TDSQL is an abbreviation for TecentDistributed SQL. It is derived from MySQL and aimed at providing digital payment services for government and financial companies. TDSQL supports a strong consistency model based on Raft. Data are partitioned horizontally based on the partition key and auto sharding is enabled to facilitate data migration. TDSQL can be deployed on both private cloud and public cloud.
TDSQL was initially used internally (2012) by the Tecent company. It was used as the DBMS for WeBank (WeBank is China’s first digital bank established in December 2014) in 2014. TDSQL is moved to the cloud and starts to provide services for companies other than Tecent in 2015.
Memory data need to be flushed to disk to make sure all data are saved. Read locks are needed to lock on all tables before making the checkpoint. The checkpoint is stored in the cloud storage, you need to create the cloud storage before flushing all data to the disc.
Global wait-for-graphs are created to detect deadlocks. The timer is applied to count how long a transaction has been started. If a transaction is not finished within a given time period, the timer will indicate a potential deadlock.

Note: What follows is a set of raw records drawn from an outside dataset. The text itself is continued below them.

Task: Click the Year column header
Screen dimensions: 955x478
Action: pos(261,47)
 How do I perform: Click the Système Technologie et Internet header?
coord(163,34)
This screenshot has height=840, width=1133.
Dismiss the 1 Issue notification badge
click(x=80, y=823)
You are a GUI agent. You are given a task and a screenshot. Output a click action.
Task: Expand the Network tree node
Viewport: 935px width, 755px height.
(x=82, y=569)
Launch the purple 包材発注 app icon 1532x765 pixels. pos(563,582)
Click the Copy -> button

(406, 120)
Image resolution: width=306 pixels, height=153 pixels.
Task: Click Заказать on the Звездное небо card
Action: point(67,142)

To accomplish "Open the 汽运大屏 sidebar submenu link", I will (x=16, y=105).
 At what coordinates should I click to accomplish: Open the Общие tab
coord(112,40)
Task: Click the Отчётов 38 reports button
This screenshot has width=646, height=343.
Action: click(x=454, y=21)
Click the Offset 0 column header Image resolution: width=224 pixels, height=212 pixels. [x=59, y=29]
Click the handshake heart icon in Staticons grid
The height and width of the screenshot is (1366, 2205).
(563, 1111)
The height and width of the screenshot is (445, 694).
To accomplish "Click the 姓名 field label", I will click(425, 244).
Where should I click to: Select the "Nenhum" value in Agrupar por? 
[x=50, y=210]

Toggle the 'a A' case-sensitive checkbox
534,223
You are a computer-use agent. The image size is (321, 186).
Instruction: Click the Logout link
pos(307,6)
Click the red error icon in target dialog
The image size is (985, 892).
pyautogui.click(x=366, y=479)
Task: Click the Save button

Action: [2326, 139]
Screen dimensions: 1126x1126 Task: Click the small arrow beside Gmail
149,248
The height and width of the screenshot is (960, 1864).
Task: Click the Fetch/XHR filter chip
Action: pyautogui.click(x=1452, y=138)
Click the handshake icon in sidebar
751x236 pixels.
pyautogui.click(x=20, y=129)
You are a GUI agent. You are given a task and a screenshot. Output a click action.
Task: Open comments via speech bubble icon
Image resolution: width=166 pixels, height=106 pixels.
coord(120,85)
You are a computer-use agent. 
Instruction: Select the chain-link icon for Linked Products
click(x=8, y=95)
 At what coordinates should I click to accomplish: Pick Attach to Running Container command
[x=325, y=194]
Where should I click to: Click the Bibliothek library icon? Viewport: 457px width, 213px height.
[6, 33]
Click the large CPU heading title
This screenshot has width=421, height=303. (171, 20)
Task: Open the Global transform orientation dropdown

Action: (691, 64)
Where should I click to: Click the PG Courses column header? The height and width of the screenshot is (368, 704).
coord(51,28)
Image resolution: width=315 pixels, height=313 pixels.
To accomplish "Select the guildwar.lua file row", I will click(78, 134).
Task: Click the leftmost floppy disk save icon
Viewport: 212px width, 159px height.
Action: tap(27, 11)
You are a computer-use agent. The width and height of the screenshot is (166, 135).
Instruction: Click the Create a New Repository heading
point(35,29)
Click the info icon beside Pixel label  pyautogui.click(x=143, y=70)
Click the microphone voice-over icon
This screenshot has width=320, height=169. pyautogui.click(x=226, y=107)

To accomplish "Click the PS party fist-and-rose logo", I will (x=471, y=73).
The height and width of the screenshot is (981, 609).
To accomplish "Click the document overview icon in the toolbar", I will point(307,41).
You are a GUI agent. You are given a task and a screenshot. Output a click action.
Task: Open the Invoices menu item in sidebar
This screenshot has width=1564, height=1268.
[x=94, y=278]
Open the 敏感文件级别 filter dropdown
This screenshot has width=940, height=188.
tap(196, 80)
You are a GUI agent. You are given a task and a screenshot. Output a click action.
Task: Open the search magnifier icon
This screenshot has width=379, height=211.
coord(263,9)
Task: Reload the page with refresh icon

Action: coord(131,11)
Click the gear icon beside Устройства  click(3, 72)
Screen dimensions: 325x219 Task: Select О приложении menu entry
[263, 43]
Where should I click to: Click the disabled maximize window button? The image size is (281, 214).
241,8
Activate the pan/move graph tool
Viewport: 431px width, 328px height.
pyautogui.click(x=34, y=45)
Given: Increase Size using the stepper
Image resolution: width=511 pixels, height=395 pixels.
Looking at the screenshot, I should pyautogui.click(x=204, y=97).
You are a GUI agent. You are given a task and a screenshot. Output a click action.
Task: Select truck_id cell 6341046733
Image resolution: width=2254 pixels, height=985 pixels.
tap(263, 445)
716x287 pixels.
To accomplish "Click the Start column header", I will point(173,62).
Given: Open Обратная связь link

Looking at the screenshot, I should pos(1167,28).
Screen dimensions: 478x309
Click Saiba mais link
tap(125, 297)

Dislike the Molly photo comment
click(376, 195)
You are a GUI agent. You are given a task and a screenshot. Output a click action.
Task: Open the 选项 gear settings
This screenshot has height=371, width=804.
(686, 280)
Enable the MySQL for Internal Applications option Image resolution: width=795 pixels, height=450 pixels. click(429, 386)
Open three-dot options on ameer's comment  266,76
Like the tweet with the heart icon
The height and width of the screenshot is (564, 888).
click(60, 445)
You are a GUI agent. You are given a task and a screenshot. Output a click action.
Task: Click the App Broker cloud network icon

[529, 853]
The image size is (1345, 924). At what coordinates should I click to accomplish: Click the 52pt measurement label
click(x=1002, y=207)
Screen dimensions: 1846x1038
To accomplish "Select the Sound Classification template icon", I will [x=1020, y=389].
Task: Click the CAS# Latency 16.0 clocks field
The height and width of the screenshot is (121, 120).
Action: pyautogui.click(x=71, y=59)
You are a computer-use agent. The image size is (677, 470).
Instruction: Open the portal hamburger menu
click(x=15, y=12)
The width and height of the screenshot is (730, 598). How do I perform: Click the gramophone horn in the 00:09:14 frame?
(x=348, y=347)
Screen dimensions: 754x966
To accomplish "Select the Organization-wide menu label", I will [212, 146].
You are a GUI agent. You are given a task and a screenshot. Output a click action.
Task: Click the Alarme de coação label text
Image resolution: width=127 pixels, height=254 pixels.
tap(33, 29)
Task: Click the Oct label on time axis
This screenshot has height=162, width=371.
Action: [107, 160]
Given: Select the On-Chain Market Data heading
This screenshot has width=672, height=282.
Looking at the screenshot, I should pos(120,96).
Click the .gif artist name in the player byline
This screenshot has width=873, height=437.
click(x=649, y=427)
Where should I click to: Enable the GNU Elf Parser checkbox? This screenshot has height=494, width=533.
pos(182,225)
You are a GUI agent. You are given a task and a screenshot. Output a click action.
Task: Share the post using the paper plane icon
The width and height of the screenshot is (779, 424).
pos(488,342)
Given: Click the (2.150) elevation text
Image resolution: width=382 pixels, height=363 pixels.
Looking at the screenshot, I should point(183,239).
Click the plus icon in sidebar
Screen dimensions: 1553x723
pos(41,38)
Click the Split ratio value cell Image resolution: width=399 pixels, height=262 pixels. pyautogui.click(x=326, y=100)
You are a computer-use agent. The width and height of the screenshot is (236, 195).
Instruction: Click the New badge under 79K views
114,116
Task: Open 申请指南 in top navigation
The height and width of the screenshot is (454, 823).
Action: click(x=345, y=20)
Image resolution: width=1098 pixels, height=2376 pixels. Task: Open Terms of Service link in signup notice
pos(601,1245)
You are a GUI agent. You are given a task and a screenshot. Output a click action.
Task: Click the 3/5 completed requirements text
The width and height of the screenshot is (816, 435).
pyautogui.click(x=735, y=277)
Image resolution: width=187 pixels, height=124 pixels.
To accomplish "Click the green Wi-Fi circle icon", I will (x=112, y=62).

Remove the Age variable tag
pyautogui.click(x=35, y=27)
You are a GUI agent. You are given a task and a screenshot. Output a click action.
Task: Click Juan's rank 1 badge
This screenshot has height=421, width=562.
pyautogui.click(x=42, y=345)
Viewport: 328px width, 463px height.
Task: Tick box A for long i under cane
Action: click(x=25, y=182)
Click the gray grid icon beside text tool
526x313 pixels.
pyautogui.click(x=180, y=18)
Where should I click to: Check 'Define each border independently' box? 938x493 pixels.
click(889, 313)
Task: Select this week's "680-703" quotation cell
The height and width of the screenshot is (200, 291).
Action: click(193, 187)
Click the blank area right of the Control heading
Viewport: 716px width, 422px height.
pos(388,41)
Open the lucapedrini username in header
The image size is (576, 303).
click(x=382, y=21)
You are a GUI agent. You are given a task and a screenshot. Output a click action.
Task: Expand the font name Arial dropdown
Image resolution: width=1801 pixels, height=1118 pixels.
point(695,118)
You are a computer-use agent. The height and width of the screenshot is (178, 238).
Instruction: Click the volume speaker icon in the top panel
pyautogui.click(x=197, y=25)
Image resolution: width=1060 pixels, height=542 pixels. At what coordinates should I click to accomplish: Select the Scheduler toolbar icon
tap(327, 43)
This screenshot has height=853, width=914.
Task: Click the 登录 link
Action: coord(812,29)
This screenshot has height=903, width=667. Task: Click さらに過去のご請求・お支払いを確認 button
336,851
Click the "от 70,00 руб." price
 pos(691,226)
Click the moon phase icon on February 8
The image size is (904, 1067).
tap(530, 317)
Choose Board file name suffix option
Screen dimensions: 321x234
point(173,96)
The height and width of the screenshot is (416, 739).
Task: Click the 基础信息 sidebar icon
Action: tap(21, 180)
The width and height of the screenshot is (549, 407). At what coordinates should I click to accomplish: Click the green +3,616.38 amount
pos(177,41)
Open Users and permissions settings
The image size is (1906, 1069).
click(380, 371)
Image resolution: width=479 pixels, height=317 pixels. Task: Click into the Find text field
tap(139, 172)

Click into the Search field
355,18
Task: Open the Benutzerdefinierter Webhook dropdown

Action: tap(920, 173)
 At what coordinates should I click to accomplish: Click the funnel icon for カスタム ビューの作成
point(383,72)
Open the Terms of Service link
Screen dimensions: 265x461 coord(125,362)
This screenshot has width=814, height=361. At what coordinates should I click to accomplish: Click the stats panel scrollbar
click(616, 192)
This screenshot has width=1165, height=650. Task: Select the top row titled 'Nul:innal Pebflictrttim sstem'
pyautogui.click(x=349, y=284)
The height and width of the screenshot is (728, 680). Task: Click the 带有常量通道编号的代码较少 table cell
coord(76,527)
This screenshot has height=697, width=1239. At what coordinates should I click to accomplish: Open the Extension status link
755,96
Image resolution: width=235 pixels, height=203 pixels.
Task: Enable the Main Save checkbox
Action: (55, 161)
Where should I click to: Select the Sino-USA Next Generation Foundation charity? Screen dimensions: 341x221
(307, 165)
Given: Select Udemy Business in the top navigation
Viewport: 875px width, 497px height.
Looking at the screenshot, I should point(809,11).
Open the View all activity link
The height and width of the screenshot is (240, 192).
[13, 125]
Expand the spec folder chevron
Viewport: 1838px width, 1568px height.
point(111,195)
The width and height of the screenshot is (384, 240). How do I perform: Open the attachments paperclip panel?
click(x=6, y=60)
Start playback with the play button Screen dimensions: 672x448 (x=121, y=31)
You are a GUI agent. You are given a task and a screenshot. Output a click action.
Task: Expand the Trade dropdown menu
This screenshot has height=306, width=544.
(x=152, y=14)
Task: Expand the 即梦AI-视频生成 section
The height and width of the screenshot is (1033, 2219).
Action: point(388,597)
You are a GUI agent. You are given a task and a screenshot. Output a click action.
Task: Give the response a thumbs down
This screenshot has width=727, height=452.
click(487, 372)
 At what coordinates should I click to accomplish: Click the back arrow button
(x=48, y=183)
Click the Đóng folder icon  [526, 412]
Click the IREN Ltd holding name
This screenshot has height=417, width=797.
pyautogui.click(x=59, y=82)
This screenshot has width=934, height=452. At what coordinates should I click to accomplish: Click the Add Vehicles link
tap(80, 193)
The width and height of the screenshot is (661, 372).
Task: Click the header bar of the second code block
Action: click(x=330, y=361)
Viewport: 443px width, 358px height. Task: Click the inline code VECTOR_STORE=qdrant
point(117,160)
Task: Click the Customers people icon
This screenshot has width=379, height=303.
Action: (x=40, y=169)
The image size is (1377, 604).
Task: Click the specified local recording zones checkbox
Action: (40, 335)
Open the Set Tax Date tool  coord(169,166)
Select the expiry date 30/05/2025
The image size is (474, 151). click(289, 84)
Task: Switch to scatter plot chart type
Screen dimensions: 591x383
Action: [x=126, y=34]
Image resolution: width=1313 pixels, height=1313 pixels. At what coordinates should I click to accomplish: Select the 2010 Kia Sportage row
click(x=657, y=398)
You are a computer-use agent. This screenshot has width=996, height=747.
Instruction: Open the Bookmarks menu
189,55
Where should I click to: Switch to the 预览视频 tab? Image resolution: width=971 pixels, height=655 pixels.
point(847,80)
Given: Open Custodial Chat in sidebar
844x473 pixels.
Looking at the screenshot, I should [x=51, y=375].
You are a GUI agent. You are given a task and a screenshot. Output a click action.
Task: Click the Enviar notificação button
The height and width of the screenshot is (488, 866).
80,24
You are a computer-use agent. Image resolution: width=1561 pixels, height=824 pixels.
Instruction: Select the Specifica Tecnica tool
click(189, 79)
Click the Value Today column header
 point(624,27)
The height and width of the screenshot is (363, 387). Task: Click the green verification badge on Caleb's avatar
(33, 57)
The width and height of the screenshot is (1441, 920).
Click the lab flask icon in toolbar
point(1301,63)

TDSQL supports multiple data models to meet different application requirements. MySQL API, Redis API, and MongoDB API are used to communicate with SQL execution engine, KV execution engine, and Doc execution engine respectively. There is a data conversion layer between the execution layer and the storage layer to unify the data format.
TDSQL uses the index supported by InnoDB. InnoDB uses B+ tree as the default index data structure.
It only supports joining on the same node, which requires join tables to be partitioned on the same key or the table is small enough to be copied across all partitions. Then the proxy/coordinator merges the results from different shards to generate the final result. Join is not supported if the join operation touches data across nodes and the join key is different from the partition key.
The 3-level storage strategy is used to save storage resources and reduce query latency. According to the 3-level storage strategy, all data can be classified into Standard Storage (hot data), Infrequent Access Storage (warm data), and Archive (cold data). Automatic conversion is triggered between different storage levels under different lifecycles. Standard Storage is stored in three copies on SSD and Infrequent access Storage is stored in 2 copies on SATA. Archive is stored in 1.3 copies on SATA.
Since TDSQL is derived from InnoDB, each node uses the same storage model as InnoDB, which is a row-storage DBMS.
The TDSQL framework can be divided into the following layers. The computer layer, which consists of the compute engine, is stateless. For the storage layer, data are stored in the unit of the replica set with multiple duplicates. Strong consistency is guaranteed by the Raft consistency model.